**GIVEN INFORMATION:**
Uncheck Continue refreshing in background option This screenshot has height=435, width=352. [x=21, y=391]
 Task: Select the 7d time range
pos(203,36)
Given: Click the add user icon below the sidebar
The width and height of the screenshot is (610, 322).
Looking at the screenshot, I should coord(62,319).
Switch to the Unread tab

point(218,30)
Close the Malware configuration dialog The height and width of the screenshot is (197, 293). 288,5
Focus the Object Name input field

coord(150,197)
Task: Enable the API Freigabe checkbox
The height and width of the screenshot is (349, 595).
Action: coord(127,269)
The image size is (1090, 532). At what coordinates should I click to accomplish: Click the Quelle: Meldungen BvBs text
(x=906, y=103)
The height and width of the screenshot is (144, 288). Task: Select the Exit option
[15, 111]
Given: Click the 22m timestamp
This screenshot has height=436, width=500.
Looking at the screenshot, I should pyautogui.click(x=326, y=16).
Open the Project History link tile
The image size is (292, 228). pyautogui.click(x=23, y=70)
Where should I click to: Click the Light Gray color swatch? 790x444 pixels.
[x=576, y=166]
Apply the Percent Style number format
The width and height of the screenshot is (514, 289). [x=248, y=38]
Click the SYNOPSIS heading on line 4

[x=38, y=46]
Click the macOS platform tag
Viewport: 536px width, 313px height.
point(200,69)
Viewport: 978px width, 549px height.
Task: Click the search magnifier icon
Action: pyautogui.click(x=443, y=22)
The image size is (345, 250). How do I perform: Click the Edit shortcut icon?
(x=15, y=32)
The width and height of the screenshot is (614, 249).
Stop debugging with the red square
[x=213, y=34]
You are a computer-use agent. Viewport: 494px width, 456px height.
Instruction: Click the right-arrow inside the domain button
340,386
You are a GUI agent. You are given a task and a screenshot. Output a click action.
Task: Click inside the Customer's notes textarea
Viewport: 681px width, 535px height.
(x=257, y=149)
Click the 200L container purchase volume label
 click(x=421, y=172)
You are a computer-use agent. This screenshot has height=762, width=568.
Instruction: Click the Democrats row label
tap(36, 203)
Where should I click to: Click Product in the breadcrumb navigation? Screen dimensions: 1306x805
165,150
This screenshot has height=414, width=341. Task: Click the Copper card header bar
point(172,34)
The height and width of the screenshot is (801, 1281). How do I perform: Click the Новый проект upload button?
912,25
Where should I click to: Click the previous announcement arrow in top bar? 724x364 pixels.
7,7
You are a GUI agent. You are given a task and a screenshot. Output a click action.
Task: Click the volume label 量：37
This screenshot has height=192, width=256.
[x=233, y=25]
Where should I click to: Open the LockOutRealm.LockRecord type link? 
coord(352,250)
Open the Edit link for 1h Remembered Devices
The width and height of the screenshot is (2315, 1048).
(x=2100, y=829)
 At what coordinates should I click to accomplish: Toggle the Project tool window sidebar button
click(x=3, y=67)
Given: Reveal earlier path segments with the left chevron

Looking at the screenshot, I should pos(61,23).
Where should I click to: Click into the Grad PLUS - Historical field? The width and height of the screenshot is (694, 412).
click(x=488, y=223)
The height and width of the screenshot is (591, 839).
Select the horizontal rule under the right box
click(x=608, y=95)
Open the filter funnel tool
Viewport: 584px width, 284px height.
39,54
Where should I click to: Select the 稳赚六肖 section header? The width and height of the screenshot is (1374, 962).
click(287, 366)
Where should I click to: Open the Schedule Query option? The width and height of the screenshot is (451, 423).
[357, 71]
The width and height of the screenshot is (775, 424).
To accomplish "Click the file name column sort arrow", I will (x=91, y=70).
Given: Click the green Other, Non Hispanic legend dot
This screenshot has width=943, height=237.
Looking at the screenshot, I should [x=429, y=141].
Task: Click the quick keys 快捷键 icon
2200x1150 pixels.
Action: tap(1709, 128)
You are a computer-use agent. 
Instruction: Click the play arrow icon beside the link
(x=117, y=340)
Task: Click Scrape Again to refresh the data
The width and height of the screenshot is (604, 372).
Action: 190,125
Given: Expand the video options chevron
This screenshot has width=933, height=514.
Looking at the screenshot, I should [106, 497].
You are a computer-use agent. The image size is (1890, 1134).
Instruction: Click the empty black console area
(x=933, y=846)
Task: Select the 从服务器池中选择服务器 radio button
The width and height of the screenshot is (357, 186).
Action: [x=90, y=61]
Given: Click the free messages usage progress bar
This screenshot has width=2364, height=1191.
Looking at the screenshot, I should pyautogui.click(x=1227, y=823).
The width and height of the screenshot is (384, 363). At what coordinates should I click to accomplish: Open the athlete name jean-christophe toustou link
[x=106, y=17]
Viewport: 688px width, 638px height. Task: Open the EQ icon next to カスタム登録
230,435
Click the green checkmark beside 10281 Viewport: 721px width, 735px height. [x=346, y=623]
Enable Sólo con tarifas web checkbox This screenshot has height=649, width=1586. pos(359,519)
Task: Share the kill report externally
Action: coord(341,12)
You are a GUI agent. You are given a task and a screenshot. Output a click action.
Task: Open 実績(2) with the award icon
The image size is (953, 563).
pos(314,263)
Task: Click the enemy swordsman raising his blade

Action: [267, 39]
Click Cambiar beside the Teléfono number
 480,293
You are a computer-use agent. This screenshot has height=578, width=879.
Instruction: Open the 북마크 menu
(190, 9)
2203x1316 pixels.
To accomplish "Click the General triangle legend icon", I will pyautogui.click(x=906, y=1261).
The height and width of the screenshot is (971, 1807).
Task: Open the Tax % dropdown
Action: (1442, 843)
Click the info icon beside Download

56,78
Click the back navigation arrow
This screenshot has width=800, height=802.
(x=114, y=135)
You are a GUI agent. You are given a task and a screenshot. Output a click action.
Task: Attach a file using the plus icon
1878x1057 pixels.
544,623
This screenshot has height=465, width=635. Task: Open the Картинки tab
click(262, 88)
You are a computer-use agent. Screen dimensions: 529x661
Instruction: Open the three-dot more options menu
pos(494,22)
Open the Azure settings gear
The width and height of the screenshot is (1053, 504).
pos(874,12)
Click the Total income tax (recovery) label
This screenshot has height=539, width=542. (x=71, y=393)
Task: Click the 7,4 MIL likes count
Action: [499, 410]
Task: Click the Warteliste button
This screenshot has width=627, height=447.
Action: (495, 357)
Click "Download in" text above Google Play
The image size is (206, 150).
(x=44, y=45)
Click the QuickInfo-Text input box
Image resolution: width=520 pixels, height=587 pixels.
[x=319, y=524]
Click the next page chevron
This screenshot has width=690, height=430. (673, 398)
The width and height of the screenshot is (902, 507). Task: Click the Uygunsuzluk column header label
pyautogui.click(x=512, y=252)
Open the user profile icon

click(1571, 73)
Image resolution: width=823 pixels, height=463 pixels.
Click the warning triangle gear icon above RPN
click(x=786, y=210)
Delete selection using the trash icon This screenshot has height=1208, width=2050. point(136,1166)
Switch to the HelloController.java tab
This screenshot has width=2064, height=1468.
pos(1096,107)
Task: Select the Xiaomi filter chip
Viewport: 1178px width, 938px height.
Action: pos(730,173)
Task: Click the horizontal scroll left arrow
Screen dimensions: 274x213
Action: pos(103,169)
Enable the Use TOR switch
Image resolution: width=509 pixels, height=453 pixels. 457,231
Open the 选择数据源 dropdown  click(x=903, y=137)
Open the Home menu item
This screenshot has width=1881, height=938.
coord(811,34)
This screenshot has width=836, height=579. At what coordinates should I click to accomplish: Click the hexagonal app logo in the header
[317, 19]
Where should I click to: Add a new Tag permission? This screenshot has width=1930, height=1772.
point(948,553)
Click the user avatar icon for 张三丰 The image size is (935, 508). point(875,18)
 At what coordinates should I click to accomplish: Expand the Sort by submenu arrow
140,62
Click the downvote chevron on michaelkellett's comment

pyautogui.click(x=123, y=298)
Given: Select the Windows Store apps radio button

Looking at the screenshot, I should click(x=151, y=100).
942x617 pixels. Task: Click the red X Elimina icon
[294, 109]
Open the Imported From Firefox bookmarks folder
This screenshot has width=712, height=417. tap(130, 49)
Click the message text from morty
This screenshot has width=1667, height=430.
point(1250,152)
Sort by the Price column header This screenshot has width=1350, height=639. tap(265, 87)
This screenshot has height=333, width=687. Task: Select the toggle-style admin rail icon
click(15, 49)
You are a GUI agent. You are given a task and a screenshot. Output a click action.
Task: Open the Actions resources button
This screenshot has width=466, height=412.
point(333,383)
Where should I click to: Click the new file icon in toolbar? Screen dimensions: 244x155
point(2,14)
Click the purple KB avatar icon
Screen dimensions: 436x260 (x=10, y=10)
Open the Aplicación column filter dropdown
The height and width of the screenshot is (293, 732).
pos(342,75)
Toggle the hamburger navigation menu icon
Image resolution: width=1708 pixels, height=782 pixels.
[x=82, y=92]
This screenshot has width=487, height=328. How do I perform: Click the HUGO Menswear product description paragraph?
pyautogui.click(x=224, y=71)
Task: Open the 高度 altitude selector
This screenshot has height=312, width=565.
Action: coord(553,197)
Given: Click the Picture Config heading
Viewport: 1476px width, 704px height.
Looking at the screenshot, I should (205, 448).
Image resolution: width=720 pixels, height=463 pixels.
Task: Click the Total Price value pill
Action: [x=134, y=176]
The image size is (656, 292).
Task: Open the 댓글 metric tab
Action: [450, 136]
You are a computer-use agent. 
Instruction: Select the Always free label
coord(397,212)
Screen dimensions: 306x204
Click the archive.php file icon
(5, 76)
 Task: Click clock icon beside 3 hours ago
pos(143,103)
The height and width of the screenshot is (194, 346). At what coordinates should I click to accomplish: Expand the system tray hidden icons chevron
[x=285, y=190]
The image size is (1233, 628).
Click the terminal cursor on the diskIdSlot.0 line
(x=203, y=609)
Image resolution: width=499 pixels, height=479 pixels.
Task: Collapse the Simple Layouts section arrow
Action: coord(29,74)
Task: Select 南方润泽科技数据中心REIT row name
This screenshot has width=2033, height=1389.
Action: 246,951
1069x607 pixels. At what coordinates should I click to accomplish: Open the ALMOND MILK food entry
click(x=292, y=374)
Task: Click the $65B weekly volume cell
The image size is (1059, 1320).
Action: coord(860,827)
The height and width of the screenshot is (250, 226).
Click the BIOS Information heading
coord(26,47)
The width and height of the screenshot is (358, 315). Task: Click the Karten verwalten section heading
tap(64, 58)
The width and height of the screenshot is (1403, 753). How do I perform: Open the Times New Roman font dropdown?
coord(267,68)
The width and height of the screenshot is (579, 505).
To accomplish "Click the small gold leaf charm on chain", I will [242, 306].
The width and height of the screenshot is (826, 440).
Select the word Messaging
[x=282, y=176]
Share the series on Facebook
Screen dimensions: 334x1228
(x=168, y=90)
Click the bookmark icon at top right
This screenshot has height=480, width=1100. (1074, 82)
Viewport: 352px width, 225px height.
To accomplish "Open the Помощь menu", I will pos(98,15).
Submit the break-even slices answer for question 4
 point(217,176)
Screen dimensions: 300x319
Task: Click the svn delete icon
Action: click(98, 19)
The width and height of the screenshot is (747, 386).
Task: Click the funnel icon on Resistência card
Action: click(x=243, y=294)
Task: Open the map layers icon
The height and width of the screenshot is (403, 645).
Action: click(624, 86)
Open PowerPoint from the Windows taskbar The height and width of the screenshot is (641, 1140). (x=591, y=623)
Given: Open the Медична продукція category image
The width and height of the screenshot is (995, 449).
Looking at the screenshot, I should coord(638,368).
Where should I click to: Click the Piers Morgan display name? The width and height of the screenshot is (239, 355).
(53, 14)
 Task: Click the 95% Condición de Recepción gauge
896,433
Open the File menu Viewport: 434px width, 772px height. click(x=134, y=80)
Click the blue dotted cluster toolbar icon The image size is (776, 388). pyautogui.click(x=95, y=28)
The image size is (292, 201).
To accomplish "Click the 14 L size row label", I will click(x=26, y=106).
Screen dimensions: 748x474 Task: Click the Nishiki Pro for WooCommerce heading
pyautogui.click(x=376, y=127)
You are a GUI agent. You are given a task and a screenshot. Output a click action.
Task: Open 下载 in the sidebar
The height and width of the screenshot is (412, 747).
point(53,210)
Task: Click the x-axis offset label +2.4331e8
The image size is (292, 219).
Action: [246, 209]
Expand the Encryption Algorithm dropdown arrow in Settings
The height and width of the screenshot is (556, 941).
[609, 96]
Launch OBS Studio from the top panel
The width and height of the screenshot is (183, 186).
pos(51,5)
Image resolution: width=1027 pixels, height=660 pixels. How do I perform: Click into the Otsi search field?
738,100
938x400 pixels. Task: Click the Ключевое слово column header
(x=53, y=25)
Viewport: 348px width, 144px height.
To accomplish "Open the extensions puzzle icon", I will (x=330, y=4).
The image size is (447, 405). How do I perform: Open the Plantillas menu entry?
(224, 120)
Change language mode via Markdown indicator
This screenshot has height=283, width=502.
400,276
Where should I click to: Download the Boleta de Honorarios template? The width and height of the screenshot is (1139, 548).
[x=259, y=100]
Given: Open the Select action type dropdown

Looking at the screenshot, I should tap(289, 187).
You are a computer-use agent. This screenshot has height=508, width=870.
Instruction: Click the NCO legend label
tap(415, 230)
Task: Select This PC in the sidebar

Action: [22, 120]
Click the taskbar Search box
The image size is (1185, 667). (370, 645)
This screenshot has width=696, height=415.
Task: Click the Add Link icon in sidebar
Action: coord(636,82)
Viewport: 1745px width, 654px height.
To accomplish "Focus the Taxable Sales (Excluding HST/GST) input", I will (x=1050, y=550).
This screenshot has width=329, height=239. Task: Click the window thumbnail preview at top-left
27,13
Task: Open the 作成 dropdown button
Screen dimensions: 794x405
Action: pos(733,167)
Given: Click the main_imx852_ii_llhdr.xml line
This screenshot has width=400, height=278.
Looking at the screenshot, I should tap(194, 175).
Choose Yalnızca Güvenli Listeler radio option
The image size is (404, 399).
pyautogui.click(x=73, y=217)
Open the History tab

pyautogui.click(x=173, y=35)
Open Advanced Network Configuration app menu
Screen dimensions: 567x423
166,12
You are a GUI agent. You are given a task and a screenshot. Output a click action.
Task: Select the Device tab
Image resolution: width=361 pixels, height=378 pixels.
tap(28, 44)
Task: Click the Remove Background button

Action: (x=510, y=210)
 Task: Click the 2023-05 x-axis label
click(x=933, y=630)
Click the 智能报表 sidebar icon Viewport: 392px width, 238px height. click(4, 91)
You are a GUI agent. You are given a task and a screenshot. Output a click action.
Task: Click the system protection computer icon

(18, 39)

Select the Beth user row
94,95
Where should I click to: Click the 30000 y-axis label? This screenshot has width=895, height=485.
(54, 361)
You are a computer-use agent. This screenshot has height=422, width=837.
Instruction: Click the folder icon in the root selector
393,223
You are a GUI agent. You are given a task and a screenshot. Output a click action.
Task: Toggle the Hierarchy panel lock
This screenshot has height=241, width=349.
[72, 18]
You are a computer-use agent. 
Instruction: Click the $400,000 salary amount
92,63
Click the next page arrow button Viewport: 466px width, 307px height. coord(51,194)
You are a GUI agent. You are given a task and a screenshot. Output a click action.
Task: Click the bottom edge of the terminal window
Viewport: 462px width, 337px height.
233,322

**TASK DESCRIPTION:** Copy the records verbatim, starting at the line that contains "Click the blue" and ending at the line that contains "pyautogui.click(x=376, y=127)", both included.

**RESPONSE BELOW:**
Click the blue dotted cluster toolbar icon The image size is (776, 388). pyautogui.click(x=95, y=28)
The image size is (292, 201).
To accomplish "Click the 14 L size row label", I will click(x=26, y=106).
Screen dimensions: 748x474 Task: Click the Nishiki Pro for WooCommerce heading
pyautogui.click(x=376, y=127)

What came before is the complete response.